== DATA TO PROCESS ==

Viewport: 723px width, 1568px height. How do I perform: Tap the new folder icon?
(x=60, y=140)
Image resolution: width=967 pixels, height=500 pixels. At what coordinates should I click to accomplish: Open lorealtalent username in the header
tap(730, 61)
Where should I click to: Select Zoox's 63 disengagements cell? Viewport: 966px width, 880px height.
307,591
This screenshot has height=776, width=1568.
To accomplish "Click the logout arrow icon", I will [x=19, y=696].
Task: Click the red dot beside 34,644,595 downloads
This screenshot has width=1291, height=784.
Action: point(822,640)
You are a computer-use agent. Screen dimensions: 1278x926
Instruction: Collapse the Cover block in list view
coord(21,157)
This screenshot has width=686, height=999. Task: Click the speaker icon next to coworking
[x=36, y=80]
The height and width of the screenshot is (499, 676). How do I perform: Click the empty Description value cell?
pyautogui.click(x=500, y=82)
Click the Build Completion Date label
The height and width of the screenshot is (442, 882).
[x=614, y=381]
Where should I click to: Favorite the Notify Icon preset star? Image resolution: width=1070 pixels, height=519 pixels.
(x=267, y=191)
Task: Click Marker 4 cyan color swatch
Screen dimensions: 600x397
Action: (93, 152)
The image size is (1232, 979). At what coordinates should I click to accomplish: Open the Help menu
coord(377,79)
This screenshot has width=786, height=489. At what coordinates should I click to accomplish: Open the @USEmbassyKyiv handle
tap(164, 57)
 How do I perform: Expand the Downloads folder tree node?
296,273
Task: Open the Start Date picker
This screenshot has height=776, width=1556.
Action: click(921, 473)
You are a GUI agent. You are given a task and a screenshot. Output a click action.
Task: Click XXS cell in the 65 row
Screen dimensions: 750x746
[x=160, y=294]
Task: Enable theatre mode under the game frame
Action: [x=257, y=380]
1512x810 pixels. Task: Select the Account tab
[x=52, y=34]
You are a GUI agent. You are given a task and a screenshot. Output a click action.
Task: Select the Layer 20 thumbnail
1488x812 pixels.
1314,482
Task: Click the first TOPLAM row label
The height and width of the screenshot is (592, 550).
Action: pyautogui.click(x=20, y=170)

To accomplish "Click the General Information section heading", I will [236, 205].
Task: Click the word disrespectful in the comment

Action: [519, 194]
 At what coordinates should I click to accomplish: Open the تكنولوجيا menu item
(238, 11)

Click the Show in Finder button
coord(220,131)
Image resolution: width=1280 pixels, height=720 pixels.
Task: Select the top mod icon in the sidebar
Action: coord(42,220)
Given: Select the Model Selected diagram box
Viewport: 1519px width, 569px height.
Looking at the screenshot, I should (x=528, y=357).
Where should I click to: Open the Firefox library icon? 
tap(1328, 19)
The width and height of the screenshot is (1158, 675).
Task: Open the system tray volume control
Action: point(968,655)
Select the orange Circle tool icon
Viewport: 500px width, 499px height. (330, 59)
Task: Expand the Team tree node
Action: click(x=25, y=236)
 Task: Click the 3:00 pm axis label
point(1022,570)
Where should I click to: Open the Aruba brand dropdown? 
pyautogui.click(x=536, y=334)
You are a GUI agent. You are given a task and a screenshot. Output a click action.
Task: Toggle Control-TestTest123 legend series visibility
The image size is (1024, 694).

===

* [TASK STATEMENT] Give back each record, exactly as it reads.

* [RESPONSE BELOW]
Viewport: 723px width, 1568px height. How do I perform: Tap the new folder icon?
(x=60, y=140)
Image resolution: width=967 pixels, height=500 pixels. At what coordinates should I click to accomplish: Open lorealtalent username in the header
tap(730, 61)
Where should I click to: Select Zoox's 63 disengagements cell? Viewport: 966px width, 880px height.
307,591
This screenshot has height=776, width=1568.
To accomplish "Click the logout arrow icon", I will [x=19, y=696].
Task: Click the red dot beside 34,644,595 downloads
This screenshot has width=1291, height=784.
Action: point(822,640)
You are a computer-use agent. Screen dimensions: 1278x926
Instruction: Collapse the Cover block in list view
coord(21,157)
This screenshot has width=686, height=999. Task: Click the speaker icon next to coworking
[x=36, y=80]
The height and width of the screenshot is (499, 676). How do I perform: Click the empty Description value cell?
pyautogui.click(x=500, y=82)
Click the Build Completion Date label
The height and width of the screenshot is (442, 882).
[x=614, y=381]
Where should I click to: Favorite the Notify Icon preset star? Image resolution: width=1070 pixels, height=519 pixels.
(x=267, y=191)
Task: Click Marker 4 cyan color swatch
Screen dimensions: 600x397
Action: (93, 152)
The image size is (1232, 979). At what coordinates should I click to accomplish: Open the Help menu
coord(377,79)
This screenshot has width=786, height=489. At what coordinates should I click to accomplish: Open the @USEmbassyKyiv handle
tap(164, 57)
 How do I perform: Expand the Downloads folder tree node?
296,273
Task: Open the Start Date picker
This screenshot has height=776, width=1556.
Action: click(921, 473)
You are a GUI agent. You are given a task and a screenshot. Output a click action.
Task: Click XXS cell in the 65 row
Screen dimensions: 750x746
[x=160, y=294]
Task: Enable theatre mode under the game frame
Action: [x=257, y=380]
1512x810 pixels. Task: Select the Account tab
[x=52, y=34]
You are a GUI agent. You are given a task and a screenshot. Output a click action.
Task: Select the Layer 20 thumbnail
1488x812 pixels.
1314,482
Task: Click the first TOPLAM row label
The height and width of the screenshot is (592, 550).
Action: pyautogui.click(x=20, y=170)

To accomplish "Click the General Information section heading", I will [236, 205].
Task: Click the word disrespectful in the comment

Action: [519, 194]
 At what coordinates should I click to accomplish: Open the تكنولوجيا menu item
(238, 11)

Click the Show in Finder button
coord(220,131)
Image resolution: width=1280 pixels, height=720 pixels.
Task: Select the top mod icon in the sidebar
Action: coord(42,220)
Given: Select the Model Selected diagram box
Viewport: 1519px width, 569px height.
Looking at the screenshot, I should (x=528, y=357).
Where should I click to: Open the Firefox library icon? 
tap(1328, 19)
The width and height of the screenshot is (1158, 675).
Task: Open the system tray volume control
Action: point(968,655)
Select the orange Circle tool icon
Viewport: 500px width, 499px height. (330, 59)
Task: Expand the Team tree node
Action: click(x=25, y=236)
 Task: Click the 3:00 pm axis label
point(1022,570)
Where should I click to: Open the Aruba brand dropdown? 
pyautogui.click(x=536, y=334)
You are a GUI agent. You are given a task and a screenshot. Output a click action.
Task: Toggle Control-TestTest123 legend series visibility
The image size is (1024, 694).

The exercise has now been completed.